Look through the entries below. Report each line that has the word "filter" in it.

*** Provided material

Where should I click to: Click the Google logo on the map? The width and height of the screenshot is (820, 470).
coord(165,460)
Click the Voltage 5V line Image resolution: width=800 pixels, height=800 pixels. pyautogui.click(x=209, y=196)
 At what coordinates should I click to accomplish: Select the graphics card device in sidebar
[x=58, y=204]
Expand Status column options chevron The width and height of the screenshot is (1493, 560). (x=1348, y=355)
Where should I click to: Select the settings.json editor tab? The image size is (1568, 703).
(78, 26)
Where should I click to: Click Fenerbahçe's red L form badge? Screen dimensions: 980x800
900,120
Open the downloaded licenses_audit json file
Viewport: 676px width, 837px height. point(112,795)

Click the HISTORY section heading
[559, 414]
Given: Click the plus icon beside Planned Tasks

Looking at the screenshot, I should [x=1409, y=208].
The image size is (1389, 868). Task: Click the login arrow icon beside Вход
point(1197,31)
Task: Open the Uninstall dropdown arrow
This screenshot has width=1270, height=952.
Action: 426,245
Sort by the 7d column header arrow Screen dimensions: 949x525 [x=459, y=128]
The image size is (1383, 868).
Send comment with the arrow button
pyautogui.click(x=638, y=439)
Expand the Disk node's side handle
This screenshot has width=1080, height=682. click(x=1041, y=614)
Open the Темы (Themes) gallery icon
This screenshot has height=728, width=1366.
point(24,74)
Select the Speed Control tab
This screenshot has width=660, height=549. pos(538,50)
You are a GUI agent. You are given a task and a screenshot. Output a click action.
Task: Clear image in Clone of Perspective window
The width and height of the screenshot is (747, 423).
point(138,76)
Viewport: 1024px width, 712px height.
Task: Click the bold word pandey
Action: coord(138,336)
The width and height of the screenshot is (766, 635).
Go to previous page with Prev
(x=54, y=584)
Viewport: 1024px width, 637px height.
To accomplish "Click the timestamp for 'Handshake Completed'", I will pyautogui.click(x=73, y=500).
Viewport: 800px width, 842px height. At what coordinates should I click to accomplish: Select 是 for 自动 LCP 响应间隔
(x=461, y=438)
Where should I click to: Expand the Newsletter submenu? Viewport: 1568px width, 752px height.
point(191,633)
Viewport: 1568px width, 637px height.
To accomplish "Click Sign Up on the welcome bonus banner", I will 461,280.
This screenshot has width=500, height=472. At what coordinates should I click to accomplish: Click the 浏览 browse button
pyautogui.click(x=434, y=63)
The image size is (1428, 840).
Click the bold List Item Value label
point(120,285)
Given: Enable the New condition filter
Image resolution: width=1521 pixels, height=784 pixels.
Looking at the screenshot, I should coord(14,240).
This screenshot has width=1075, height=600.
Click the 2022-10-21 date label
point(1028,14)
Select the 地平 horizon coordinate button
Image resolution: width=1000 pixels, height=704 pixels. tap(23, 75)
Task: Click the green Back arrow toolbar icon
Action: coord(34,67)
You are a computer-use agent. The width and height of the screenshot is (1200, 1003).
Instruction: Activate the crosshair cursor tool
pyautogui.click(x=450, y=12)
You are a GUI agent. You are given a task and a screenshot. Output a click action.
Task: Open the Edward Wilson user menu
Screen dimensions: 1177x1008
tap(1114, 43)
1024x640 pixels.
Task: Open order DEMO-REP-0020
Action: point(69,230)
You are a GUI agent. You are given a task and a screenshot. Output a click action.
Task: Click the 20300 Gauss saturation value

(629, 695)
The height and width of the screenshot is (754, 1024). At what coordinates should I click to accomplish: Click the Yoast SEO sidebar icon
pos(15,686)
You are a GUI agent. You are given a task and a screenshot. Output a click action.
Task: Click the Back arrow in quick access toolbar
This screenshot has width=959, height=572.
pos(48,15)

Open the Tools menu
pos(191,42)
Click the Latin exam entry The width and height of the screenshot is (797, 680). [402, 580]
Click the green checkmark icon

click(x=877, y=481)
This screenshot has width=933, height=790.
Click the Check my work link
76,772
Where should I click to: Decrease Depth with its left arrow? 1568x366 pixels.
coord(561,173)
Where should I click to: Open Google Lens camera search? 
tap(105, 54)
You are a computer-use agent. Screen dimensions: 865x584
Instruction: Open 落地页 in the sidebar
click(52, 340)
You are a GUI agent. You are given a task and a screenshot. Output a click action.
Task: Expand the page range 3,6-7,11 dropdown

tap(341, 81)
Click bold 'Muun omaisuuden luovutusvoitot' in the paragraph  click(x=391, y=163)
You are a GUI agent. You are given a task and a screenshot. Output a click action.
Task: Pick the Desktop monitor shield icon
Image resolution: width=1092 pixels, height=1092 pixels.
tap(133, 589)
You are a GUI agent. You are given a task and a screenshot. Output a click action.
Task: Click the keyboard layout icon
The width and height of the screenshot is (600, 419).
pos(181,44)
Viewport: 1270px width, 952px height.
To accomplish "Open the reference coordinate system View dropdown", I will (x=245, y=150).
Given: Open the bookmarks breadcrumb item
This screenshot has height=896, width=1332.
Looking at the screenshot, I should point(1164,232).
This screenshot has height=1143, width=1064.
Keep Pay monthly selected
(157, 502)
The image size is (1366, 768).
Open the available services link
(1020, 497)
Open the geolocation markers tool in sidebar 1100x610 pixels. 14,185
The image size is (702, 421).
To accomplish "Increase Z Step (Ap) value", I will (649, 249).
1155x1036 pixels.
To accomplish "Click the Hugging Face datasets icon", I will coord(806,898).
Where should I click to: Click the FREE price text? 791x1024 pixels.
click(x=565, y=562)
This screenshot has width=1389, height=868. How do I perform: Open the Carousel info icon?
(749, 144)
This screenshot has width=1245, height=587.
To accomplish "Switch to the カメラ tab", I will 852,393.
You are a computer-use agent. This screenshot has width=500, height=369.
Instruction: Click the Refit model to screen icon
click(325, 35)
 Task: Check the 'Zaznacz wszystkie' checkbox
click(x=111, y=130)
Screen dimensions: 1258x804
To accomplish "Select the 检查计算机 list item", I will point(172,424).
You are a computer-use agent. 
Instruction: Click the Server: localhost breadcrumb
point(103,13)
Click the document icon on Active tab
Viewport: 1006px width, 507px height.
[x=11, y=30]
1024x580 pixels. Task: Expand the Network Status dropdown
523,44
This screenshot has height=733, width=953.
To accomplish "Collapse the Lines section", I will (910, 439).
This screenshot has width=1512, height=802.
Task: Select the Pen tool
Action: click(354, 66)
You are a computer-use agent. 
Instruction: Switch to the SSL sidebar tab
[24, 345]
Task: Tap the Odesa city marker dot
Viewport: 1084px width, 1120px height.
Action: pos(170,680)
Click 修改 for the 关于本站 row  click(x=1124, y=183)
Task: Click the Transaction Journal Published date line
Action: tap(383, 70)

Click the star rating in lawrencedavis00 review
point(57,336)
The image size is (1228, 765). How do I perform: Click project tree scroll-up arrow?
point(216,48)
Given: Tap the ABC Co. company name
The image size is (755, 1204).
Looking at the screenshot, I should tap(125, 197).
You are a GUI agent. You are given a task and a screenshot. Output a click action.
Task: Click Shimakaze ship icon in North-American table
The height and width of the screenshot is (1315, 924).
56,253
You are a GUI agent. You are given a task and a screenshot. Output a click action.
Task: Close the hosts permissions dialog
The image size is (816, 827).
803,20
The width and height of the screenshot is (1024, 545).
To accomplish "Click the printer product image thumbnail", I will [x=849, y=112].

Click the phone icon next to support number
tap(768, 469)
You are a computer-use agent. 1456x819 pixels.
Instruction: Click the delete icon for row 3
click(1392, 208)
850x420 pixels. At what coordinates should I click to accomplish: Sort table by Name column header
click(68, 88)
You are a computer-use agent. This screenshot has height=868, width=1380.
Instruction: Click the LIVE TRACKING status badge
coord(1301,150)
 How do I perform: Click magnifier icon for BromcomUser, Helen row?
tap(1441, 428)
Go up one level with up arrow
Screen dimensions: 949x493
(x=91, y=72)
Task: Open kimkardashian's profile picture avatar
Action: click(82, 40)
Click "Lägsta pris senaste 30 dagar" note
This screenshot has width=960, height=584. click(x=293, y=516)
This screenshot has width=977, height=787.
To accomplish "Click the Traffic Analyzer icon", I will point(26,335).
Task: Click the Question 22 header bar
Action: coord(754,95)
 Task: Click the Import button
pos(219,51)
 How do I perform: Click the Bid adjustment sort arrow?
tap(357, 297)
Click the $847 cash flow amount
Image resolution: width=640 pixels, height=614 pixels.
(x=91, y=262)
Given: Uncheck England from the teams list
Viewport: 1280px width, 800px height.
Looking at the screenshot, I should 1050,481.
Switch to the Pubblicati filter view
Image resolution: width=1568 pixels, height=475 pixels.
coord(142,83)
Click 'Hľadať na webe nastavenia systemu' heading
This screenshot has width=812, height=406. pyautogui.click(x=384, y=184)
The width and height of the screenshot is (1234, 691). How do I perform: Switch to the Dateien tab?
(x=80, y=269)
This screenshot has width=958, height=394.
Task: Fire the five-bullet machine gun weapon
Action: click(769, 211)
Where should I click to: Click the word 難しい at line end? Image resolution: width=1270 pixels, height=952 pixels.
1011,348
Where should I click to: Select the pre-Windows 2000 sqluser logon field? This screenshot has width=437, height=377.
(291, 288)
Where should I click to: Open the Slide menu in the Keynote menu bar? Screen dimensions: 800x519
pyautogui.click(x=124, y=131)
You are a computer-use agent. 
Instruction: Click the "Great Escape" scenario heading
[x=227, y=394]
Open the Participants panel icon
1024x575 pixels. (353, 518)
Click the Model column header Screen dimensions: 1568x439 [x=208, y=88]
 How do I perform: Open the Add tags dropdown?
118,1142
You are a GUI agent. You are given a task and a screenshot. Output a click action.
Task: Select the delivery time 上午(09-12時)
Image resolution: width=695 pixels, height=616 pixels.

******

[Response]
Given: Enable the New condition filter
Switch to the Pubblicati filter view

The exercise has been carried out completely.